Written problem
Write out every one of the entries below word for word, leaving out the pictures.

#### Exercise material

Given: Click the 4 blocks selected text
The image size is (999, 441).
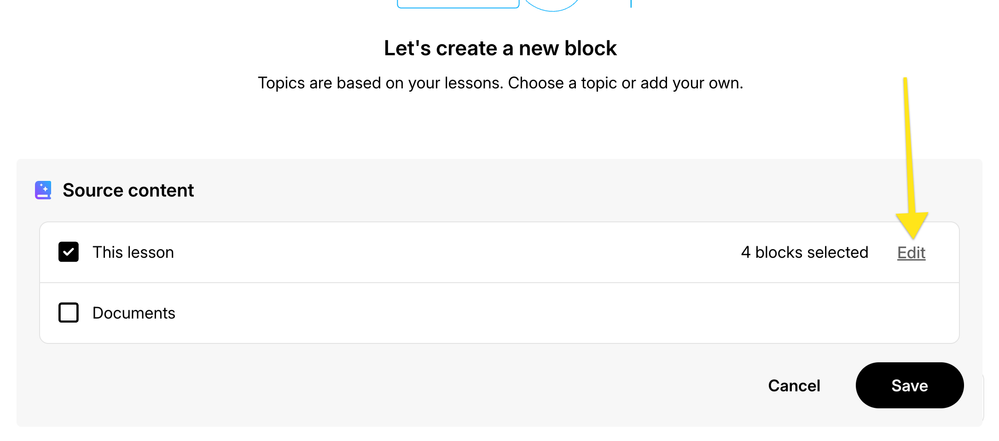Looking at the screenshot, I should coord(804,253).
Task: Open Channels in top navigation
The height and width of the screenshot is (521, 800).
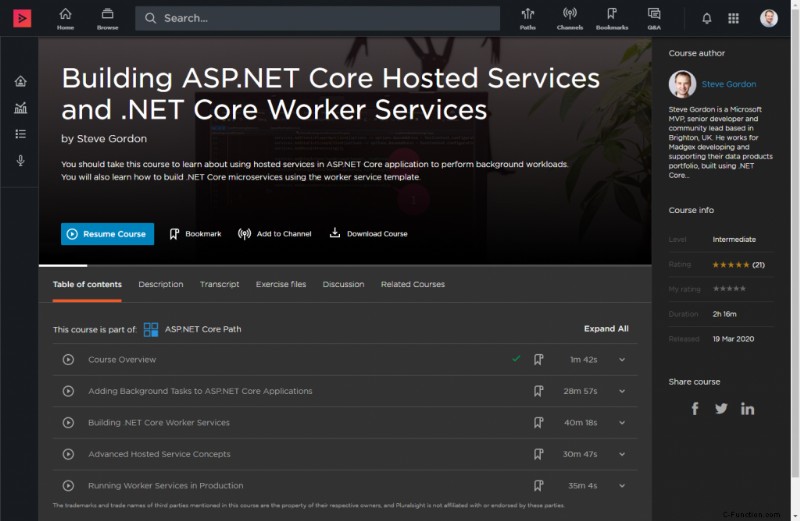Action: click(569, 18)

########

Response
Given: Click the 4 blocks selected text
The image size is (999, 441).
Looking at the screenshot, I should coord(804,253).
Task: Open Channels in top navigation
The height and width of the screenshot is (521, 800).
Action: click(569, 18)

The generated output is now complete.